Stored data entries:
....................

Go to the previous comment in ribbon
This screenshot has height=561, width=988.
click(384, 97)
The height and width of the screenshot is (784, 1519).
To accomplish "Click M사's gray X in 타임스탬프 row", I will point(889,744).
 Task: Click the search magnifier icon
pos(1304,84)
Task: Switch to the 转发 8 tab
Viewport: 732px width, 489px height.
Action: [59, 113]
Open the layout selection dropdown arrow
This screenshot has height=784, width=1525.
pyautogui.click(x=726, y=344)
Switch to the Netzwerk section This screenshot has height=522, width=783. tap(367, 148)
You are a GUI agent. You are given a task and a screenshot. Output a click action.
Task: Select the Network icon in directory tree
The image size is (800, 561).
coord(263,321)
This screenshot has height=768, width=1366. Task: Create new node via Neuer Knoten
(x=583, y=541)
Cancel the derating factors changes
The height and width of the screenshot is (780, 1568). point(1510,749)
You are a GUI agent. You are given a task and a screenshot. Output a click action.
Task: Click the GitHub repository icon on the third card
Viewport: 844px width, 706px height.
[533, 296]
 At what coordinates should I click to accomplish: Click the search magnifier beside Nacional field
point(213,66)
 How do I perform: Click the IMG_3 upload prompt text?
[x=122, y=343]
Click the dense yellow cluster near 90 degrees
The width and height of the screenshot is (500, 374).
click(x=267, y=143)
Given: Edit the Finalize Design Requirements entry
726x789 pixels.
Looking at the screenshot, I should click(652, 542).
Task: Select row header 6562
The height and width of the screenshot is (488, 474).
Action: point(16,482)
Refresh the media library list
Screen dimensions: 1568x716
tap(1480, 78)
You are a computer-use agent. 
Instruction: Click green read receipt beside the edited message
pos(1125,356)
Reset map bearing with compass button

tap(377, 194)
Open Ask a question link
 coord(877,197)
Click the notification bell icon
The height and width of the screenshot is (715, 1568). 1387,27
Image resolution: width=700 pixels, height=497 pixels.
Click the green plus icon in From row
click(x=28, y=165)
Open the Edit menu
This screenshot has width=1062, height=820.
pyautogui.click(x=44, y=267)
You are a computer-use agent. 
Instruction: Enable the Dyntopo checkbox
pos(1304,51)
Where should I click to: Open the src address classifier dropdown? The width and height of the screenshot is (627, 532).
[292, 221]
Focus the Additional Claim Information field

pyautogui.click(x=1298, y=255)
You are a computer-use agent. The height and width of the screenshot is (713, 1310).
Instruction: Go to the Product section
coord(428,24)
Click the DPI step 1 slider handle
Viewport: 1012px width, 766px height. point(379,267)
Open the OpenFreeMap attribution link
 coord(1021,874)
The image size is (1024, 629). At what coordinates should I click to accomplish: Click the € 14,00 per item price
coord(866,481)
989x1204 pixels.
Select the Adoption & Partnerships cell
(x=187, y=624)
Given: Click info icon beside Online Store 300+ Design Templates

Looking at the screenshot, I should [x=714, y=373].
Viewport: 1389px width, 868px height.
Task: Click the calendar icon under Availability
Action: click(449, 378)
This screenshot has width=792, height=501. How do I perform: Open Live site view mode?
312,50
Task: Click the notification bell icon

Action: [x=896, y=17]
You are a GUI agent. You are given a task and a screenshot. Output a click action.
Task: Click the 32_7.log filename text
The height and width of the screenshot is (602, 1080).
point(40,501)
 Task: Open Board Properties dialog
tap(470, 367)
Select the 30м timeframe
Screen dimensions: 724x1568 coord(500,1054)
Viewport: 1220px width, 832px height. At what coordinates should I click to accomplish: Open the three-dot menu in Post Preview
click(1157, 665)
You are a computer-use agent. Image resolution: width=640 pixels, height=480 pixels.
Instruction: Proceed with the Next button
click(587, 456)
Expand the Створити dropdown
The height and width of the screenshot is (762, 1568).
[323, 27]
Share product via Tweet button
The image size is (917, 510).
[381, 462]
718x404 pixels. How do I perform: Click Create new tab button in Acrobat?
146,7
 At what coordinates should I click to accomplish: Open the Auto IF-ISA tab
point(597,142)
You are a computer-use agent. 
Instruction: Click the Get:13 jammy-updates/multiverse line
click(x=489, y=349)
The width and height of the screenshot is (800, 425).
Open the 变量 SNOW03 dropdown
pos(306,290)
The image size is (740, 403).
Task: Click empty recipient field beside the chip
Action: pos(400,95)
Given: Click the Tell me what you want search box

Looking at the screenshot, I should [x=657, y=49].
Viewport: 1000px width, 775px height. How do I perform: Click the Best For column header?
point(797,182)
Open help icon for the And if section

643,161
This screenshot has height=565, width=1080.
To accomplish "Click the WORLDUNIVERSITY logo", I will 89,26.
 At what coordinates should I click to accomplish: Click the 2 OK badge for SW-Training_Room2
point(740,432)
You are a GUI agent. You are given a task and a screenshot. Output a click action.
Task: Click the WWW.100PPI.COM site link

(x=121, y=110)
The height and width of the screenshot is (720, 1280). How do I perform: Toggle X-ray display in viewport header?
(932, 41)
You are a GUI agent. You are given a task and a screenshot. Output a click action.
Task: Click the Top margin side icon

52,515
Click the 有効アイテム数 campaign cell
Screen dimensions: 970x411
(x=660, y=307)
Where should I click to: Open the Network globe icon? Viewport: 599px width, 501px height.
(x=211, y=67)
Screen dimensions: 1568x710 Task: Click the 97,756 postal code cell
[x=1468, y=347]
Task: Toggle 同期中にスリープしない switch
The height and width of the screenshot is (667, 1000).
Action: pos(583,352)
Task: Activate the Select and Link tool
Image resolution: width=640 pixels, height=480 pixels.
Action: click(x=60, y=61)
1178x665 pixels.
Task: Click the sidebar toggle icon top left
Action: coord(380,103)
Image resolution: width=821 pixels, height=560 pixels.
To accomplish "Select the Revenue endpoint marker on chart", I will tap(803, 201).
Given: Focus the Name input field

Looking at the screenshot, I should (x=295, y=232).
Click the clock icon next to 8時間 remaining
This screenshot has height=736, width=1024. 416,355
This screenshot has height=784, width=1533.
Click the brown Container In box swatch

....................

Prompt ::
Each record above needs to be written out exactly, with nothing left out.

Task result ::
Go to the previous comment in ribbon
This screenshot has height=561, width=988.
click(384, 97)
The height and width of the screenshot is (784, 1519).
To accomplish "Click M사's gray X in 타임스탬프 row", I will point(889,744).
 Task: Click the search magnifier icon
pos(1304,84)
Task: Switch to the 转发 8 tab
Viewport: 732px width, 489px height.
Action: [59, 113]
Open the layout selection dropdown arrow
This screenshot has height=784, width=1525.
pyautogui.click(x=726, y=344)
Switch to the Netzwerk section This screenshot has height=522, width=783. tap(367, 148)
You are a GUI agent. You are given a task and a screenshot. Output a click action.
Task: Select the Network icon in directory tree
The image size is (800, 561).
coord(263,321)
This screenshot has height=768, width=1366. Task: Create new node via Neuer Knoten
(x=583, y=541)
Cancel the derating factors changes
The height and width of the screenshot is (780, 1568). point(1510,749)
You are a GUI agent. You are given a task and a screenshot. Output a click action.
Task: Click the GitHub repository icon on the third card
Viewport: 844px width, 706px height.
[533, 296]
 At what coordinates should I click to accomplish: Click the search magnifier beside Nacional field
point(213,66)
 How do I perform: Click the IMG_3 upload prompt text?
[x=122, y=343]
Click the dense yellow cluster near 90 degrees
The width and height of the screenshot is (500, 374).
click(x=267, y=143)
Given: Edit the Finalize Design Requirements entry
726x789 pixels.
Looking at the screenshot, I should click(652, 542).
Task: Select row header 6562
The height and width of the screenshot is (488, 474).
Action: point(16,482)
Refresh the media library list
Screen dimensions: 1568x716
tap(1480, 78)
You are a computer-use agent. 
Instruction: Click green read receipt beside the edited message
pos(1125,356)
Reset map bearing with compass button

tap(377, 194)
Open Ask a question link
 coord(877,197)
Click the notification bell icon
The height and width of the screenshot is (715, 1568). 1387,27
Image resolution: width=700 pixels, height=497 pixels.
Click the green plus icon in From row
click(x=28, y=165)
Open the Edit menu
This screenshot has width=1062, height=820.
pyautogui.click(x=44, y=267)
You are a computer-use agent. 
Instruction: Enable the Dyntopo checkbox
pos(1304,51)
Where should I click to: Open the src address classifier dropdown? The width and height of the screenshot is (627, 532).
[292, 221]
Focus the Additional Claim Information field

pyautogui.click(x=1298, y=255)
You are a computer-use agent. The height and width of the screenshot is (713, 1310).
Instruction: Go to the Product section
coord(428,24)
Click the DPI step 1 slider handle
Viewport: 1012px width, 766px height. point(379,267)
Open the OpenFreeMap attribution link
 coord(1021,874)
The image size is (1024, 629). At what coordinates should I click to accomplish: Click the € 14,00 per item price
coord(866,481)
989x1204 pixels.
Select the Adoption & Partnerships cell
(x=187, y=624)
Given: Click info icon beside Online Store 300+ Design Templates

Looking at the screenshot, I should [x=714, y=373].
Viewport: 1389px width, 868px height.
Task: Click the calendar icon under Availability
Action: click(449, 378)
This screenshot has width=792, height=501. How do I perform: Open Live site view mode?
312,50
Task: Click the notification bell icon

Action: [x=896, y=17]
You are a GUI agent. You are given a task and a screenshot. Output a click action.
Task: Click the 32_7.log filename text
The height and width of the screenshot is (602, 1080).
point(40,501)
 Task: Open Board Properties dialog
tap(470, 367)
Select the 30м timeframe
Screen dimensions: 724x1568 coord(500,1054)
Viewport: 1220px width, 832px height. At what coordinates should I click to accomplish: Open the three-dot menu in Post Preview
click(1157, 665)
You are a computer-use agent. Image resolution: width=640 pixels, height=480 pixels.
Instruction: Proceed with the Next button
click(587, 456)
Expand the Створити dropdown
The height and width of the screenshot is (762, 1568).
[323, 27]
Share product via Tweet button
The image size is (917, 510).
[381, 462]
718x404 pixels. How do I perform: Click Create new tab button in Acrobat?
146,7
 At what coordinates should I click to accomplish: Open the Auto IF-ISA tab
point(597,142)
You are a computer-use agent. 
Instruction: Click the Get:13 jammy-updates/multiverse line
click(x=489, y=349)
The width and height of the screenshot is (800, 425).
Open the 变量 SNOW03 dropdown
pos(306,290)
The image size is (740, 403).
Task: Click empty recipient field beside the chip
Action: pos(400,95)
Given: Click the Tell me what you want search box

Looking at the screenshot, I should [x=657, y=49].
Viewport: 1000px width, 775px height. How do I perform: Click the Best For column header?
point(797,182)
Open help icon for the And if section

643,161
This screenshot has height=565, width=1080.
To accomplish "Click the WORLDUNIVERSITY logo", I will 89,26.
 At what coordinates should I click to accomplish: Click the 2 OK badge for SW-Training_Room2
point(740,432)
You are a GUI agent. You are given a task and a screenshot. Output a click action.
Task: Click the WWW.100PPI.COM site link

(x=121, y=110)
The height and width of the screenshot is (720, 1280). How do I perform: Toggle X-ray display in viewport header?
(932, 41)
You are a GUI agent. You are given a task and a screenshot. Output a click action.
Task: Click the Top margin side icon

52,515
Click the 有効アイテム数 campaign cell
Screen dimensions: 970x411
(x=660, y=307)
Where should I click to: Open the Network globe icon? Viewport: 599px width, 501px height.
(x=211, y=67)
Screen dimensions: 1568x710 Task: Click the 97,756 postal code cell
[x=1468, y=347]
Task: Toggle 同期中にスリープしない switch
The height and width of the screenshot is (667, 1000).
Action: pos(583,352)
Task: Activate the Select and Link tool
Image resolution: width=640 pixels, height=480 pixels.
Action: click(x=60, y=61)
1178x665 pixels.
Task: Click the sidebar toggle icon top left
Action: coord(380,103)
Image resolution: width=821 pixels, height=560 pixels.
To accomplish "Select the Revenue endpoint marker on chart", I will tap(803, 201).
Given: Focus the Name input field

Looking at the screenshot, I should (x=295, y=232).
Click the clock icon next to 8時間 remaining
This screenshot has height=736, width=1024. 416,355
This screenshot has height=784, width=1533.
Click the brown Container In box swatch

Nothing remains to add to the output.